▸ EXCERPTED TEXT:
----

RFID Helps Xplor Action Park Photograph Visitors as They Zip By

By Claire Swedberg

EPC tags embedded in safety helmets identify each individual, by means of readers installed in caves, along rivers and at the tops of towers.

When Xplor, a Mexican adventure park located in Riviera Maya, was under construction four years ago, the park's photo manager, Felipe Lorenzo, faced a challenge: how to design a system that could snap dozens or hundreds of photographs of each of the parks' visitors in action, without making them stop and provide their names. The site includes two circuits of zip lines, two circuits for amphibious vehicles, an underground river for swimming beneath stalactites, and two other subterranean rivers for paddling in rafts. Lorenzo wanted to develop automated technology with which a guest could simply be recognized, photographed and offered pictures that he or she could then purchase onsite at the end of the day, or online upon returning home.

Lorenzo's team, led by Quetzal Chilian, the park's new-projects chief, developed a solution that includes passive radio frequency identification tags embedded in visitors' safety helmets, as well as optical sensors and readers installed near automated cameras, and a software system that identifies the optimal time to trigger a photograph and then stores that picture, along with the proper individual's records. Xplor's IT department supplied the software and handled its integration.


Felipe Lorenzo, with a tagged helmet under his arm, stands next to one of the park's 32 RFID-enabled cameras.



The team realized that the park's fast-paced environment, in which visitors would be in motion more than stationary, would not always be conducive to photography. The cameras would need to capture pictures at the point at which zip-line participants take a leap off a tower, or as rafters negotiate passage through a cave. It was deemed too impractical for Xplor's staff to try to capture snapshots at the right moment, and to then try to manually connect each picture with the correct guest. However, because participants would be issued helmets to protect their heads, the team saw an opportunity to use the headgear to track each visitor as he or she moved throughout the park.

----

▸ EXTRACTED RECORDS:
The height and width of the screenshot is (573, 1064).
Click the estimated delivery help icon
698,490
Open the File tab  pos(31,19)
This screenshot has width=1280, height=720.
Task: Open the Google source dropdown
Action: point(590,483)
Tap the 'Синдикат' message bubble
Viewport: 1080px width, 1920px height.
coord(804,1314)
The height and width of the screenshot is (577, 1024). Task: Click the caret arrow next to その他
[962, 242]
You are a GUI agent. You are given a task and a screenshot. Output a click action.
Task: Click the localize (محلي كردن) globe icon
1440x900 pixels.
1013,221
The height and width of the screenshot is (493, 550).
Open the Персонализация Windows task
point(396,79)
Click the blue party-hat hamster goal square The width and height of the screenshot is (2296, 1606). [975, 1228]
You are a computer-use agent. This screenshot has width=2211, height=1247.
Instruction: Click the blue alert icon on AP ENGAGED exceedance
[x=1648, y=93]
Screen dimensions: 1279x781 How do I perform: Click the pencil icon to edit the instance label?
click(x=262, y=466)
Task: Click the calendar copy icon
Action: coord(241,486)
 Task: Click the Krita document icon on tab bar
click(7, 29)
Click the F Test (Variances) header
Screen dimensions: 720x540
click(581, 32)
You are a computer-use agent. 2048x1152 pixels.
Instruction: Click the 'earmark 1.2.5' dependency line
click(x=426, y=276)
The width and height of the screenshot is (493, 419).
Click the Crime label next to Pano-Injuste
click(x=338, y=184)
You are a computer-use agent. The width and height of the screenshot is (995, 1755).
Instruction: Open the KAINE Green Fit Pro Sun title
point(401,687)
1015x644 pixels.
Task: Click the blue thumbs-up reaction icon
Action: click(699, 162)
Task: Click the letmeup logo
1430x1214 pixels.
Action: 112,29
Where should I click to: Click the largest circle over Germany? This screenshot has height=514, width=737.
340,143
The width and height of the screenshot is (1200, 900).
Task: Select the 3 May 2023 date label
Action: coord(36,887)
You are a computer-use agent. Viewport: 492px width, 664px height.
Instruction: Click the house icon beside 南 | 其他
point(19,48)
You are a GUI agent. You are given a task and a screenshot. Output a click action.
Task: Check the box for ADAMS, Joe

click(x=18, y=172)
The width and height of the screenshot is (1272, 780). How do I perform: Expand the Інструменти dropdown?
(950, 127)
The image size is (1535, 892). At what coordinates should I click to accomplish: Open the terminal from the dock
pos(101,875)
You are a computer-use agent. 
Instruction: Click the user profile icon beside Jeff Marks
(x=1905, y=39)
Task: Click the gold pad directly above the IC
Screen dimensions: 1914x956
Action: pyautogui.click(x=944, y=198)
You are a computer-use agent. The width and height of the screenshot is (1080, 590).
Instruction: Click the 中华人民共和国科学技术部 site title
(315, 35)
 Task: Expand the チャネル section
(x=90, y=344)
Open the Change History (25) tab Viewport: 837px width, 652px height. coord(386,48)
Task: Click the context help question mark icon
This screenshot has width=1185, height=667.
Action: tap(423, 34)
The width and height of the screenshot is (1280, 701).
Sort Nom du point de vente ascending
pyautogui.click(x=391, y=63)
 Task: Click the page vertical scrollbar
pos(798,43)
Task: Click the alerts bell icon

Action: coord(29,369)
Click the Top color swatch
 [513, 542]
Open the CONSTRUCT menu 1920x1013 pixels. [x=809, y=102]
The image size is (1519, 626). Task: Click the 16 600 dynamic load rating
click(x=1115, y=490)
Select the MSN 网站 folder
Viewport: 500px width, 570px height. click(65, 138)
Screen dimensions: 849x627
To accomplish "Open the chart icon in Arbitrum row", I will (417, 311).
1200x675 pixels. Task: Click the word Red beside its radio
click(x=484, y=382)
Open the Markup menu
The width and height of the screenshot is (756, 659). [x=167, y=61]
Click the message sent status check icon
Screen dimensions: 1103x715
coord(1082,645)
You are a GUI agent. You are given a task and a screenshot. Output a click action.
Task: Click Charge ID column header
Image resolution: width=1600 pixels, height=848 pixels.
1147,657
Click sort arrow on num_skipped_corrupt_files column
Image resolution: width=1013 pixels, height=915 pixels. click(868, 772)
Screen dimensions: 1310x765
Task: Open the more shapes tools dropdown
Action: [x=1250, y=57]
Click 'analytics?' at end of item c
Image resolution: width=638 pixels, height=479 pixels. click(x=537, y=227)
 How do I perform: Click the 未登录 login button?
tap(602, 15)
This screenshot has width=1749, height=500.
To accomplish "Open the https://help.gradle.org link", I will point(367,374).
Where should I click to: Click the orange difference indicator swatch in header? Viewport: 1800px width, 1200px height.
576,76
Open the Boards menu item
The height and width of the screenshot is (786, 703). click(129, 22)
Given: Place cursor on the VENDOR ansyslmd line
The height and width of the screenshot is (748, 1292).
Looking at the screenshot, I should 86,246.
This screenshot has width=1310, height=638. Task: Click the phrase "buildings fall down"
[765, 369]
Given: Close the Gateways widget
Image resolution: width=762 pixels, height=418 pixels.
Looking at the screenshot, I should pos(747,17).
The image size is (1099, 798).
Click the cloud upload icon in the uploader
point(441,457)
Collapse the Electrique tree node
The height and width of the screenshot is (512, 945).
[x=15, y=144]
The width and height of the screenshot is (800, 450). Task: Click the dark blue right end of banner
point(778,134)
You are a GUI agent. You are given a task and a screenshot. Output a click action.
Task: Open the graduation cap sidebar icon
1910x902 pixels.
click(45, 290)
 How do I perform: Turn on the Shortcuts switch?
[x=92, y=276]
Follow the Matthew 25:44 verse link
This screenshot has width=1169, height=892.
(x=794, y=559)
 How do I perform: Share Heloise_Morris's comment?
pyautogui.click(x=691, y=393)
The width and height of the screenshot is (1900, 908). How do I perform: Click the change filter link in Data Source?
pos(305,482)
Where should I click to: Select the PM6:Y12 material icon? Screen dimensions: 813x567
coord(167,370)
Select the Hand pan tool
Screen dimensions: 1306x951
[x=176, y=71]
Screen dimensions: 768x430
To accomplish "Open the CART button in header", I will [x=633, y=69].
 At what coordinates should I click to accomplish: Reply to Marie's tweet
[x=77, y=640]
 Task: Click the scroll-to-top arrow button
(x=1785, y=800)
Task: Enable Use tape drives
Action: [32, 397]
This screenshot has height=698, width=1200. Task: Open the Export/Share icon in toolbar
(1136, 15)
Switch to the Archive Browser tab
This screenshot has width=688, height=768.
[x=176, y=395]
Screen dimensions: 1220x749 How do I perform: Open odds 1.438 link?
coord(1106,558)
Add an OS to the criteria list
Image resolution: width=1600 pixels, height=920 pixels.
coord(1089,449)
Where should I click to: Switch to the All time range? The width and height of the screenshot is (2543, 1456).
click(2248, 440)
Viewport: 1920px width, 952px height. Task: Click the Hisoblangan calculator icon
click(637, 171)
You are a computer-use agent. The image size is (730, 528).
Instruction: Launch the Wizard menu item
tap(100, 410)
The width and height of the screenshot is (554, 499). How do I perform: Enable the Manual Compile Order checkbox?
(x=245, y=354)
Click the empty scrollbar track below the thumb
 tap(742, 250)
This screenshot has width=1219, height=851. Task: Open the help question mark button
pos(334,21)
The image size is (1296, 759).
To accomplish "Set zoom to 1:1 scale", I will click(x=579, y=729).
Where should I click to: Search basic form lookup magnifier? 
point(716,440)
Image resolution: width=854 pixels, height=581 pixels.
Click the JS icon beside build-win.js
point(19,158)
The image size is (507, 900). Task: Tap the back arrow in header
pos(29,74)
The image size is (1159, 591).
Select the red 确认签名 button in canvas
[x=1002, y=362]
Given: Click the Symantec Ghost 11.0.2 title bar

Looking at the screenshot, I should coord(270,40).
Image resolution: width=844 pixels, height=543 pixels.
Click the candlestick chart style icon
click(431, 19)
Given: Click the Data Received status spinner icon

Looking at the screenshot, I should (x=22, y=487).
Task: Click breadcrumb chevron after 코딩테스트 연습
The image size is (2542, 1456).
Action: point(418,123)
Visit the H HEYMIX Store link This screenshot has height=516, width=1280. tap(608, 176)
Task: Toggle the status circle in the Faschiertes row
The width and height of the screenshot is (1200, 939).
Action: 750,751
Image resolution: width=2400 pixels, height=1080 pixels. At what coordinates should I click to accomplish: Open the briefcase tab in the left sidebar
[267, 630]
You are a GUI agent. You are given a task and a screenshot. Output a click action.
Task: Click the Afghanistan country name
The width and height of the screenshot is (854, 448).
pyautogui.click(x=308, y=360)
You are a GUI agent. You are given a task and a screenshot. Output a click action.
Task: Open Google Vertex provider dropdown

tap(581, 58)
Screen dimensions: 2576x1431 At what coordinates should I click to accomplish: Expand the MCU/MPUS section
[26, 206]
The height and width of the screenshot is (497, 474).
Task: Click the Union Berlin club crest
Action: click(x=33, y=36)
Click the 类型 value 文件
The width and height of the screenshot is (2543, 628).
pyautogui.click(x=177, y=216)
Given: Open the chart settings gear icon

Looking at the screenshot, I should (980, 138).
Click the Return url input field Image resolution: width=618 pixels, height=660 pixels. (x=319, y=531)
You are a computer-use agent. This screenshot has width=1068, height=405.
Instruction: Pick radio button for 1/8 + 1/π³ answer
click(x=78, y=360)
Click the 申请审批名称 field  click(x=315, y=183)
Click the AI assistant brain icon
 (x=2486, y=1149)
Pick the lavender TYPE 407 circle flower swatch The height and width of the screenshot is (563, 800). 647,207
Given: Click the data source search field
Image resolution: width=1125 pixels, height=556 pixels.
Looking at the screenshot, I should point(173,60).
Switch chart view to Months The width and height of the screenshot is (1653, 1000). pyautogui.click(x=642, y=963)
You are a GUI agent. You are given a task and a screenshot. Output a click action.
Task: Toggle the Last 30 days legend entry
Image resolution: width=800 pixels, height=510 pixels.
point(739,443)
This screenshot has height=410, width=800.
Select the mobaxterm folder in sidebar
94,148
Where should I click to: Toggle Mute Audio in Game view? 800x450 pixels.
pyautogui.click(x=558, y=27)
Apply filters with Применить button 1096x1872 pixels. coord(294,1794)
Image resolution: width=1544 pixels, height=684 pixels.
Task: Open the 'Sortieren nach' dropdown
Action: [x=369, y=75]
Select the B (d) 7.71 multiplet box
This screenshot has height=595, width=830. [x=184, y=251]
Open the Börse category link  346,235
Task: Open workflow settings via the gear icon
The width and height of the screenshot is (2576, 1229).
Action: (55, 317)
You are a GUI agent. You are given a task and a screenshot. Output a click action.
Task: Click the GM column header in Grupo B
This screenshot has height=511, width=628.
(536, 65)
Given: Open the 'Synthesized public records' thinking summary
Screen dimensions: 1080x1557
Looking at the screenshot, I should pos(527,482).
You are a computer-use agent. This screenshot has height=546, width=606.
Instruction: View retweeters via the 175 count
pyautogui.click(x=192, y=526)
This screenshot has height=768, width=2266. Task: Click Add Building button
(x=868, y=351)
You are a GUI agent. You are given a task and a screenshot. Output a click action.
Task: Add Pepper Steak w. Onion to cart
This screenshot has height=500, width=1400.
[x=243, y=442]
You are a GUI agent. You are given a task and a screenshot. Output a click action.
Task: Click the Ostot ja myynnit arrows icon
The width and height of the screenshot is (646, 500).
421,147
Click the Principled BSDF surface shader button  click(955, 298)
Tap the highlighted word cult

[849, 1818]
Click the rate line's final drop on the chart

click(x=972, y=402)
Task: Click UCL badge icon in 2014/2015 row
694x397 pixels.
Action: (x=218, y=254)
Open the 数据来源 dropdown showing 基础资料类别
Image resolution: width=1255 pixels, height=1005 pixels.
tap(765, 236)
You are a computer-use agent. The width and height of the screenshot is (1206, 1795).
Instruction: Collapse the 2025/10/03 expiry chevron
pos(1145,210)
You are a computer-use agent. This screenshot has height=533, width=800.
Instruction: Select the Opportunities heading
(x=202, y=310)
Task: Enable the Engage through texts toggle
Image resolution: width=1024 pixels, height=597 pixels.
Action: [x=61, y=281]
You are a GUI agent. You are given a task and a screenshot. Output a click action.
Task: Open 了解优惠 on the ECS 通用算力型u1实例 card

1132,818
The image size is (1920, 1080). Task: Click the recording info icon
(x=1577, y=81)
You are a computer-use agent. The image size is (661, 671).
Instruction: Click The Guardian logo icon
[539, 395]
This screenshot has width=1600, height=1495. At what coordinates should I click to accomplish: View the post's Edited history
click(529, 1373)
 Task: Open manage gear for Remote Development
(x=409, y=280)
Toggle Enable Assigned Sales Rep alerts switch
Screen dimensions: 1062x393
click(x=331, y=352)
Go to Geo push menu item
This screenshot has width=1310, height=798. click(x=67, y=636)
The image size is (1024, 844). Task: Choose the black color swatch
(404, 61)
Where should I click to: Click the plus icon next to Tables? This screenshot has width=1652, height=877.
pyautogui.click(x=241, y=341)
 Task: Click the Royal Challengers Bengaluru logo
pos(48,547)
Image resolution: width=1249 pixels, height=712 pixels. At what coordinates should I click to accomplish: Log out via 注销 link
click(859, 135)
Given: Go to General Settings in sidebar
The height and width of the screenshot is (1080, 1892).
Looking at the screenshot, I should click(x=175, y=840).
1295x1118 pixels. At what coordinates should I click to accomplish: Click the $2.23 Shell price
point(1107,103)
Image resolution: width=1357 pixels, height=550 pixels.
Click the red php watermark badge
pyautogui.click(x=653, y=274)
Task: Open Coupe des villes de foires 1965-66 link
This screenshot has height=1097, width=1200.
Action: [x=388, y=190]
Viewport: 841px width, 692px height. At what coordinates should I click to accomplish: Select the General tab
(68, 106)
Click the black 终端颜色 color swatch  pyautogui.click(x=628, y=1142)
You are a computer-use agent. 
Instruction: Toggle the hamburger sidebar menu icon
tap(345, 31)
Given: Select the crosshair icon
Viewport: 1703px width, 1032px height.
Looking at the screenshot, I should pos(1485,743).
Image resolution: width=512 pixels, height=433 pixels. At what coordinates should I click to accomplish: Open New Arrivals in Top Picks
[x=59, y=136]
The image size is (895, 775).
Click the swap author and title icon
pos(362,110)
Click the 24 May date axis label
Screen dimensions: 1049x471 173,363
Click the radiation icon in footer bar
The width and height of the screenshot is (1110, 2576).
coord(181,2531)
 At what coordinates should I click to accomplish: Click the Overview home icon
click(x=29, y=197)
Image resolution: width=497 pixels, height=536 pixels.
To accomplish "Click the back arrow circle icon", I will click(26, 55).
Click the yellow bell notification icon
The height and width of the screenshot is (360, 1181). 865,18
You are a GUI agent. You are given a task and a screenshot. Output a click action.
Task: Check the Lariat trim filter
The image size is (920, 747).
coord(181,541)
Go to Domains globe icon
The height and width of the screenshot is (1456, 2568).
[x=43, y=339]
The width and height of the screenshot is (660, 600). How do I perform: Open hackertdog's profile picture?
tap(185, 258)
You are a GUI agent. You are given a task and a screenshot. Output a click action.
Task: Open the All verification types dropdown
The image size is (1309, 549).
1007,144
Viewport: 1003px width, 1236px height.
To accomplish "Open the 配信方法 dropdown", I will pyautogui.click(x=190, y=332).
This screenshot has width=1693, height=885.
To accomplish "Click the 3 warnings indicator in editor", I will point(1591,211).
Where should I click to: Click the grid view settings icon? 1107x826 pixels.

----

▸ EXERCISE AIM:
Answer these about the article on RFID at Xplor:
(a) Who led Lorenzo's team?
(b) How many RFID-enabled cameras does the park have?
(c) Which department supplied the software and handled its integration?
The records are separate material that has no connection to the article.

▸ SOLUTION TO THIS EXERCISE:
(a) Quetzal Chilian, the park's new-projects chief.
(b) 32.
(c) Xplor's IT department.